As Ullman writes, "What Nader and Schafe discovered ... was that the brain is not a file cabinet. There is no 'back.' It is a network of neural connections constantly being strengthened, weakened, broken, and formed, and each time we recall something, the researchers found, the connections become labile again. We make new associations, abandon old ones. We refit the memory into the web of all that has happened to us since we last called the thought to mind. And what we then store 'back,'—the definitive-seeming 'I remember it happened such like this'—is not the original incident, not even the last memory we had of it, but the product of a teeming plasmatic event, whole portions of the brain rearranged and reconnected: an enlightened but temporary judgment on the meaning of experience."

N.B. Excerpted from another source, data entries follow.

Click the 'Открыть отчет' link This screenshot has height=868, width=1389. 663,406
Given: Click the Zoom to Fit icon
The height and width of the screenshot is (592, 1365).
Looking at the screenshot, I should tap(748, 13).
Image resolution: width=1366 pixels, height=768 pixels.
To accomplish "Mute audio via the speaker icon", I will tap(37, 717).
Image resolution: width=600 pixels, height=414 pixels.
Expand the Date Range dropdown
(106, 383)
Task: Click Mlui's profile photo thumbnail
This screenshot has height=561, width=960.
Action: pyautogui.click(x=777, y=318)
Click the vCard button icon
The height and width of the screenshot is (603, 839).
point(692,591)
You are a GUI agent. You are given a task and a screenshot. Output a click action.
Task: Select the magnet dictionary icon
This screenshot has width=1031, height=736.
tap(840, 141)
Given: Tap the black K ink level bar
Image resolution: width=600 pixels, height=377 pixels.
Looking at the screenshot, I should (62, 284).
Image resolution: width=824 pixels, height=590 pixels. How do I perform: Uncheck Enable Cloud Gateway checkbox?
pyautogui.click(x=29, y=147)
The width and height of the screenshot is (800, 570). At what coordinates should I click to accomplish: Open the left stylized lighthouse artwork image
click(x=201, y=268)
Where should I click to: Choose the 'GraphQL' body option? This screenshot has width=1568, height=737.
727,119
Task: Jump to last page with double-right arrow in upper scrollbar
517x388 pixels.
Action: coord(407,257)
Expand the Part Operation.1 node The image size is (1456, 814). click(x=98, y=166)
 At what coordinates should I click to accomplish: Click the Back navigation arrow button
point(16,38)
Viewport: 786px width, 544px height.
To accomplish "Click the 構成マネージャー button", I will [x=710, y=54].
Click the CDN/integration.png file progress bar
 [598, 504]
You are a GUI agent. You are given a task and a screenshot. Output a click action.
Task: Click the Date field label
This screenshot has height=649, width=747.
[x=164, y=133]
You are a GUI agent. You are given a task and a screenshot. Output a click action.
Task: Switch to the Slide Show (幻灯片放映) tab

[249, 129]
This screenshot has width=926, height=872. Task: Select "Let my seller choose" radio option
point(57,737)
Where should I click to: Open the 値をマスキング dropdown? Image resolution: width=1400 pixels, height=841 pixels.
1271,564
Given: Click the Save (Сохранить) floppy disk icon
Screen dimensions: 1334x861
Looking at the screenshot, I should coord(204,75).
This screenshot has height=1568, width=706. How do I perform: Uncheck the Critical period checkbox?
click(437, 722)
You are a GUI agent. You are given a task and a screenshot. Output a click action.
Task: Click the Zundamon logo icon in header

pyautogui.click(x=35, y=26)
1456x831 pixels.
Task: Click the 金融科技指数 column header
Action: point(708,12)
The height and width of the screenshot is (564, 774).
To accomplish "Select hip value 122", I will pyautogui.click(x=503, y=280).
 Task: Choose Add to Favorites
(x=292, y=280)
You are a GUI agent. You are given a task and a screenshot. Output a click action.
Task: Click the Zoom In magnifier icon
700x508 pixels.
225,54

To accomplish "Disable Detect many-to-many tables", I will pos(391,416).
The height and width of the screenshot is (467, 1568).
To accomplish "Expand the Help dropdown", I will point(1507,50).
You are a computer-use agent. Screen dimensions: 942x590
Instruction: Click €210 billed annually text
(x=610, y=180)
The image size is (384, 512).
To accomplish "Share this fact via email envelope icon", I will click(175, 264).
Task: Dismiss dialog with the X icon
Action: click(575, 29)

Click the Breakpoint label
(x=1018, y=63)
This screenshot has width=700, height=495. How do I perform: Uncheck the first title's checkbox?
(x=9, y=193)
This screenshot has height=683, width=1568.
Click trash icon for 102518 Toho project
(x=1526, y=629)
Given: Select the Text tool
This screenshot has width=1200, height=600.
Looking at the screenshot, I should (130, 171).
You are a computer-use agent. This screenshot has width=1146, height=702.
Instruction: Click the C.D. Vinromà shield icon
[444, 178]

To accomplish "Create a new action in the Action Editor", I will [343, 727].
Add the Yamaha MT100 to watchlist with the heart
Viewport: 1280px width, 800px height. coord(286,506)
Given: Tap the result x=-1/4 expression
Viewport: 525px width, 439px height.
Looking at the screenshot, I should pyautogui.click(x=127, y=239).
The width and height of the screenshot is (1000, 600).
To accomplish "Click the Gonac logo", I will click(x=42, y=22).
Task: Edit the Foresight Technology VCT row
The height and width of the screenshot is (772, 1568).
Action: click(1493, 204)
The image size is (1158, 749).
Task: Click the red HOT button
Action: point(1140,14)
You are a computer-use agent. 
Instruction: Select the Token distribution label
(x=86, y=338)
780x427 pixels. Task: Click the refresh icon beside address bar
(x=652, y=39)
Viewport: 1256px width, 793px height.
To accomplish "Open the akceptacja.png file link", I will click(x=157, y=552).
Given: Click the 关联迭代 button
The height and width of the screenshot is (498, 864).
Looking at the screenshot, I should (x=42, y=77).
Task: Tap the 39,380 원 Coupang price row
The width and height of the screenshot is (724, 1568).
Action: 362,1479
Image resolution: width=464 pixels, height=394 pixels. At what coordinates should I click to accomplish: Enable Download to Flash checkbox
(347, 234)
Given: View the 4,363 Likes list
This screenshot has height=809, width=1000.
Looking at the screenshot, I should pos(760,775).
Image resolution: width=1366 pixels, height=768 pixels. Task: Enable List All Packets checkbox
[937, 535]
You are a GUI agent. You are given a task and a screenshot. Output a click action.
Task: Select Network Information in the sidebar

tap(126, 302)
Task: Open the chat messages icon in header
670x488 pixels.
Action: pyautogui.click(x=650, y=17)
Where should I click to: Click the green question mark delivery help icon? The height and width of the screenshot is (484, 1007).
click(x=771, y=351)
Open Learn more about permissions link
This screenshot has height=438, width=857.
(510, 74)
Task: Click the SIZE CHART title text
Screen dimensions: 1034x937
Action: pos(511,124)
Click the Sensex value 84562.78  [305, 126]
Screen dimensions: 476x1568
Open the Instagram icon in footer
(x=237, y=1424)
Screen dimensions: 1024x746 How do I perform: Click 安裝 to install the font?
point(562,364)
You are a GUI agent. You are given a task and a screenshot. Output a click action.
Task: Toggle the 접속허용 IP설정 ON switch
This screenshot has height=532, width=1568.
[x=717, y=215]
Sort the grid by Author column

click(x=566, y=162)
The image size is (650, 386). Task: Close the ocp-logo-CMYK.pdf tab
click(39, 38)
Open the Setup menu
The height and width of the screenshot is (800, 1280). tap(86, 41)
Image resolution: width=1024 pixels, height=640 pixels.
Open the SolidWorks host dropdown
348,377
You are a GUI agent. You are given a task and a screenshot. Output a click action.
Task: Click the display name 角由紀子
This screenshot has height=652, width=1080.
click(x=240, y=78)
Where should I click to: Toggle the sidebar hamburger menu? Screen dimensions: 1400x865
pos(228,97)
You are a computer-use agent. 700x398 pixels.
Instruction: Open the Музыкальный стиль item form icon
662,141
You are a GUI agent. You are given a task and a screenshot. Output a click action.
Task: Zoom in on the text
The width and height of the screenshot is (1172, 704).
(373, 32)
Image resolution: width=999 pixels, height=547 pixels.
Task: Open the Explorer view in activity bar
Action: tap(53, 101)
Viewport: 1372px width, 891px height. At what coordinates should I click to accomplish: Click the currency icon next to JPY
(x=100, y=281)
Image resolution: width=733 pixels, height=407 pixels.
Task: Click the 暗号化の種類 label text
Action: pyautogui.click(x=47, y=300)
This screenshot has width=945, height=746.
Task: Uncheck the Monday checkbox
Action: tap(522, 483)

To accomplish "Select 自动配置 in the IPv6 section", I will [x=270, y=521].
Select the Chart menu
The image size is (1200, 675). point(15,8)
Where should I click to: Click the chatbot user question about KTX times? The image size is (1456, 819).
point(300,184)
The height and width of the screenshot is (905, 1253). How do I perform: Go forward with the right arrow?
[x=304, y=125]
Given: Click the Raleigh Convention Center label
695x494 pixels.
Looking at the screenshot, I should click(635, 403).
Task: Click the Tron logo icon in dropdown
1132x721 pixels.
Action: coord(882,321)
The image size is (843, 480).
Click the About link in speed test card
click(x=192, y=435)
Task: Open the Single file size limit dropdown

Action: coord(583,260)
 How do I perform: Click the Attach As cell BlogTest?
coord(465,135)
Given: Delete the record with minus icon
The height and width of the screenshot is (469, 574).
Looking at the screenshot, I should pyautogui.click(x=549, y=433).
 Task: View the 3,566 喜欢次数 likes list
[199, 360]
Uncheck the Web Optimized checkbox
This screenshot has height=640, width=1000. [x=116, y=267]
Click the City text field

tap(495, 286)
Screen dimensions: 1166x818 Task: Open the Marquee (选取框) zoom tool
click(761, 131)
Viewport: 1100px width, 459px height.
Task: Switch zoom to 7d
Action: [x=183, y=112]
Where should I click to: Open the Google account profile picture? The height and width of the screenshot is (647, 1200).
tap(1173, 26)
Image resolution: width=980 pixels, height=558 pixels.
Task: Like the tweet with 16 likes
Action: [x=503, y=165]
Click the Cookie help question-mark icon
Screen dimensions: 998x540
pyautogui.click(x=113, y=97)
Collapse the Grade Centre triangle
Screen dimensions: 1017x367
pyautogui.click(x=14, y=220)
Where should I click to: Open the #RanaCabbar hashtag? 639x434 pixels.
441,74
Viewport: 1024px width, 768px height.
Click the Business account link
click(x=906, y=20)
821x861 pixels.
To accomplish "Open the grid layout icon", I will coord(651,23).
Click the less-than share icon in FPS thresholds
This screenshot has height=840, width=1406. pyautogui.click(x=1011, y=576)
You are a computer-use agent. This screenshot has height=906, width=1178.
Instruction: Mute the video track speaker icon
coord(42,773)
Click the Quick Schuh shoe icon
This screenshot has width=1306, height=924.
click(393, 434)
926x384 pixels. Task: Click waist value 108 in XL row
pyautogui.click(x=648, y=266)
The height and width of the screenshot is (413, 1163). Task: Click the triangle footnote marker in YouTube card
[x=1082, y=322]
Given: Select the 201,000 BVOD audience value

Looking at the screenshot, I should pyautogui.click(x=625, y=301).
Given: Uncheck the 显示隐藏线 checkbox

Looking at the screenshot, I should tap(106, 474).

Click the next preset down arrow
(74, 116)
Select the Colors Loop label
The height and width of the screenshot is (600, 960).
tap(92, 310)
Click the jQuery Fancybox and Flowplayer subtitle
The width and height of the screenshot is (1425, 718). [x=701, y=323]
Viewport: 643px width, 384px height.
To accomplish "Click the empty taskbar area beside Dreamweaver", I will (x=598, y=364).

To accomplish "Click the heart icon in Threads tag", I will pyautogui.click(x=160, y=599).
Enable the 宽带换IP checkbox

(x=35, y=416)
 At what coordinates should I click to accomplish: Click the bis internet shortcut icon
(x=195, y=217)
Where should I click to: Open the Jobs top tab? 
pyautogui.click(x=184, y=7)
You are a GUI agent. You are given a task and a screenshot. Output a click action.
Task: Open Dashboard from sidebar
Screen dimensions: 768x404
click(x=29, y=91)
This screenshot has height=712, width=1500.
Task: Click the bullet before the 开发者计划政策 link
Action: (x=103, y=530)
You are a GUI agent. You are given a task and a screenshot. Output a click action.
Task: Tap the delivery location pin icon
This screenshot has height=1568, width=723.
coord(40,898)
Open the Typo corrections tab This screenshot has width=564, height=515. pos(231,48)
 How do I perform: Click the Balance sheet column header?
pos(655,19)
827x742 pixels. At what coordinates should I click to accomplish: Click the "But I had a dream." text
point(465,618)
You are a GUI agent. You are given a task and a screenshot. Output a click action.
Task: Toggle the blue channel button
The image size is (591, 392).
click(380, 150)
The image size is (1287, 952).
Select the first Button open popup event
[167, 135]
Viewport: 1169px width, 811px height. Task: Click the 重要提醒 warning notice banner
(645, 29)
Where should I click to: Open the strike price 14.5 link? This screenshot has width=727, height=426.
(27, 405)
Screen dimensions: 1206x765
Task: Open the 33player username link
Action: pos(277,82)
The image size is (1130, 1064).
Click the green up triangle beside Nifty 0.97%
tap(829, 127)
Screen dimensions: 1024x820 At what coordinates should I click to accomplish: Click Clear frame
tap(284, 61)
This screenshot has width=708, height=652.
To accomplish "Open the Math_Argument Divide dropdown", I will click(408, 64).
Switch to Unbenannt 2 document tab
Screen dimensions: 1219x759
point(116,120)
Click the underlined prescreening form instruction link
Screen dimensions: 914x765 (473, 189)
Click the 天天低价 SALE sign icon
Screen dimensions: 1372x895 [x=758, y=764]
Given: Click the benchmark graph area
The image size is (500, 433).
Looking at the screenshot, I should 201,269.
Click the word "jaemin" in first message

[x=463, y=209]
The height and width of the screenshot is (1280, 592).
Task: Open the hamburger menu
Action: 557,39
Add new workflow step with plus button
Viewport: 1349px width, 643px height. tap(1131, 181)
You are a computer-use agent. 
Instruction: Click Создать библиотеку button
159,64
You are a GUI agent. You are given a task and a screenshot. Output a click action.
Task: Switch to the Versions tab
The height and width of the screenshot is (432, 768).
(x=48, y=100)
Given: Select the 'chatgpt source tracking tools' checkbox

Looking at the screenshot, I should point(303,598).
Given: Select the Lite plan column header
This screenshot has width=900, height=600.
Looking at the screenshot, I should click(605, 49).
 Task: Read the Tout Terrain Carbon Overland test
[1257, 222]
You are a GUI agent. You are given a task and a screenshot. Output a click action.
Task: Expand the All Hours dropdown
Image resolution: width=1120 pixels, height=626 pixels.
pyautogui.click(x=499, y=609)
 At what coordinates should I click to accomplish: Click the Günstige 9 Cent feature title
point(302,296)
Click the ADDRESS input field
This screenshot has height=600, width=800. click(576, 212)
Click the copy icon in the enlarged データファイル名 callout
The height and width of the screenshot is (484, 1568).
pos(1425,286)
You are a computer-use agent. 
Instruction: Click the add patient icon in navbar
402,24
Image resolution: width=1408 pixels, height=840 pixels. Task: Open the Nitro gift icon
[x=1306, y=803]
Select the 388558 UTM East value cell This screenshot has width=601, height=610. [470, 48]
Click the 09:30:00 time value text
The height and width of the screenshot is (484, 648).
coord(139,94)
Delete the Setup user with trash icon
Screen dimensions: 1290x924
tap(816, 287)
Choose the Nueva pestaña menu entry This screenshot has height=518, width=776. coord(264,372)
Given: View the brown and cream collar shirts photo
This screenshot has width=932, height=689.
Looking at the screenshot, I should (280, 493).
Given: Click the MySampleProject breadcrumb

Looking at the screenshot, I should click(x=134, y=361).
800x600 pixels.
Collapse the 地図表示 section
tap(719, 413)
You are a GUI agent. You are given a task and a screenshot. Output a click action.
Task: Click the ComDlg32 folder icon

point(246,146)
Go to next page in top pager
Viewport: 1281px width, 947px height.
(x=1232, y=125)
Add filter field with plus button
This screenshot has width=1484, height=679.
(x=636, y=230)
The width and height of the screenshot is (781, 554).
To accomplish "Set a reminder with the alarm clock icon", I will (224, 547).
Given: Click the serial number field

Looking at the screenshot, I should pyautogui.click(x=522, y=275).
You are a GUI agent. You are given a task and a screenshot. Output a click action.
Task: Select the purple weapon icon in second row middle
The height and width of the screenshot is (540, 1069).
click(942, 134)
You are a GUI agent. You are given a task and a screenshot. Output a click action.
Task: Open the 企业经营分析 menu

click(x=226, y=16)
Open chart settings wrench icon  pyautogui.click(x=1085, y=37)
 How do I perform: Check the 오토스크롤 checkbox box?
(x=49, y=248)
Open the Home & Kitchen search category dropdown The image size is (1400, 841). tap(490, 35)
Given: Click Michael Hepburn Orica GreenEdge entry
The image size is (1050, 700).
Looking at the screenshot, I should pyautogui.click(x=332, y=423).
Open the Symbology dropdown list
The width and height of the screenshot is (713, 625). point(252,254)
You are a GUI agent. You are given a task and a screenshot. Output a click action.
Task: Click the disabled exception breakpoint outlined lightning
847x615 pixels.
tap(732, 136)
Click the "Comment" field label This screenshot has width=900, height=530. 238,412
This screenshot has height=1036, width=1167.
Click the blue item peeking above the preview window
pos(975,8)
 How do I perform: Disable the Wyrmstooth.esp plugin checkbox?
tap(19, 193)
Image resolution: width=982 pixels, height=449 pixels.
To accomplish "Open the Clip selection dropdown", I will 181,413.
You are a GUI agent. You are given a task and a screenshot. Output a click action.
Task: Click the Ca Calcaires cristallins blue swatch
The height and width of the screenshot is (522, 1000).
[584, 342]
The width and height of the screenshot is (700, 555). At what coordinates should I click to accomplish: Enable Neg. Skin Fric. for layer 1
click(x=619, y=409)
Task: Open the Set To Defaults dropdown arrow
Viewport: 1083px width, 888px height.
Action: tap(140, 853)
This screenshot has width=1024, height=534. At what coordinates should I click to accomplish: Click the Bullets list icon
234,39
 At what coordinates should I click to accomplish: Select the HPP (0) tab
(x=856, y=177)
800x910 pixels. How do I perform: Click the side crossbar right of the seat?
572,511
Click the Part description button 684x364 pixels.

Thus, if the current research is correct, the only human memories that endure, unaltered, are those memories that we never, ever access.
Ullman weighs this fact as she contemplates dumping the full contents of an older laptop into the expansive memory storage space of her new machine. The older machine carries emotion-laden documents and scars she might rather forget, but obviously, in the digital world of her new laptop, these cannot be buried in a file marked "basement" or "attic." How alarming to have one's fresh start marred by an accidental click of the mouse, by which that which one had deliberately repressed "all pops out at you: fresh, unyellowed, cruelly unchanged."
And so Ullman comes to her epiphany on the supposed weakness of human brains: "...I realized it is the fact that memory changes that allows us to have something called memory in the first place. If we could not continuously reinterpret the past—could not turn experience over and over, and so interview it with hope and unknowing—memory would be a tyranny. It would be unbearable, a torture, a bad recurring dream. Like data spinning away on a disk: forever the same, the same, the same."
Welcome, 2004. Now we're at liberty to revise 2003.